İğne yapraklı yağmur ormanı biyomu biraz yüksek yağış alırken, soğuk kışlar (soğuk iklimler) ormanların su çekmesini çok daha zorlaştırır.
İnce iğnelerin ve mumsu bir kaplamanın varlığı, ılıman bölgelerde bile terleme yoluyla su kaybını önemli ölçüde en aza indirir.
İğneler, kozalaklılar için olumlu olan koyu renklidir. Tıpkı koyu renkli bir giysinin sıcak bir günde ısıyı emmesi gibi, koyu renkli iğneler de ağaçların fotosentez için gerekli olan güneş ısısını büyük miktarlarda emmesine yardımcı olur.
İğne yapraklı ağaçlar da sivri konileriyle ayırt edilir. Bunun sağlam bir açıklaması var. Sivri tasarım, karın iğne yapraklı ağaç dallarında birikmesini ve bunlara zarar vermesini önler. Sivri form, karın kolayca yere düşmesine yardımcı olur. Kuşlar da bu ormanda aynı amaçla yuva yaparlar.
İğne Yapraklı Ormanların Desteklediği Yaban Hayatı
İğne yapraklı yağmur ormanı ekosistemi soğuktur ve canlıların yaşamasını zorlaştırır.
Kış geldiğinde, çoğu hayvan soğuk havadan korunmak için kalın kürk mantolar alır. Bazı hayvanlar donma sıcaklıklarında uyur ve kısa yaz aylarında uyanık kalır. Uyum sağlayamayanlar daha sıcak iklimlere gidiyor.

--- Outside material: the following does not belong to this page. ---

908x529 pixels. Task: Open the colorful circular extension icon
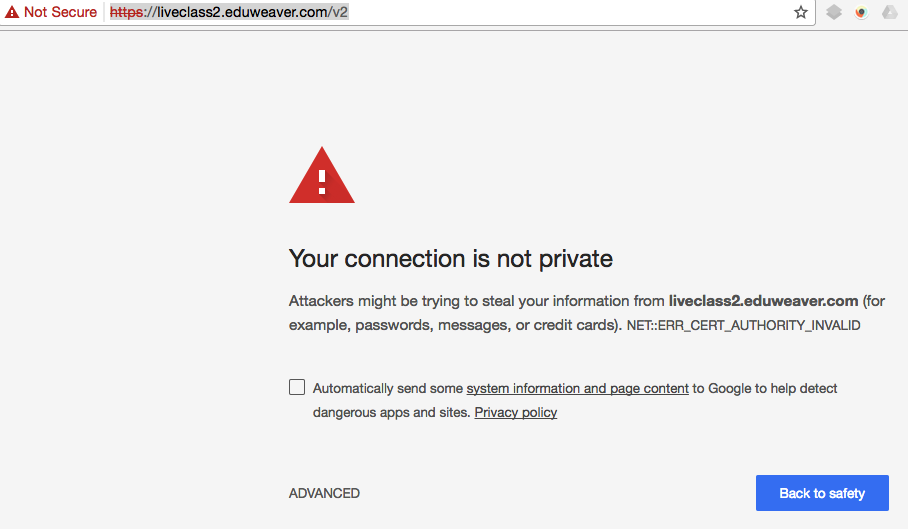[862, 12]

İğne yapraklı yağmur ormanı biyomları, tohum yiyen alakargalar ve sincapların yanı sıra dallar, yapraklar veya kar ayakkabılı tavşan, geyik, geyik ve geyik gibi yüksekte büyüyen bitkilerle beslenen vahşi memelilere ev sahipliği yapar.
İğne yapraklı yağmur ormanı biyomundaki göletler, yaz aylarında çeşitli böcekler için önemli bir yuvalama alanı sağlar.

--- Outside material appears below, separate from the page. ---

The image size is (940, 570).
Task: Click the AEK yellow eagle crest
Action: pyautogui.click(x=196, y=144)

Göçmen kuşlar, böceklerin bolluğundan ziyafet çekmek için bu habitata göç ederler.
Kurtlar, boz ayılar, kutup ayıları ve vaşaklar bu bölgede yaşayan doğal avcılar arasındadır. Bu avcılar acımasız ve çevik olduklarından, avlarının burada yaşaması için özel adaptasyonlara sahip olması gerekir.
Bazı avlar, renk değişimi gibi benzersiz uyarlamalar edinmiştir. Bu renk değiştiren adaptasyon, çeşitli kış ve yaz ortamlarına uyum sağlayarak kendilerini avcılardan gizlemelerine olanak tanır. Örneğin yazın koyu kahverengi olan ermin, kışın beyazdır.
Tarafından yazılmıştır
sakshi thakur
Ayrıntılara dikkat eden ve dinleme ve danışmanlık yapma tutkusuyla Sakshi, ortalama içerik yazarınız değildir. Öncelikle eğitim alanında çalışmış biri olarak, e-öğrenme endüstrisindeki gelişmeler konusunda bilgili ve günceldir. Deneyimli bir akademik içerik yazarıdır ve hatta Dünya Tarihi profesörü Bay Kapil Raj ile çalışmıştır. École des Hautes Études en Sciences Sociales'te (Sosyal Bilimlerde İleri Araştırmalar Okulu) bilim Paris. Boş zamanlarında seyahat etmekten, resim yapmaktan, nakış işlemekten, hafif müzik dinlemekten, okumaktan ve sanattan hoşlanıyor.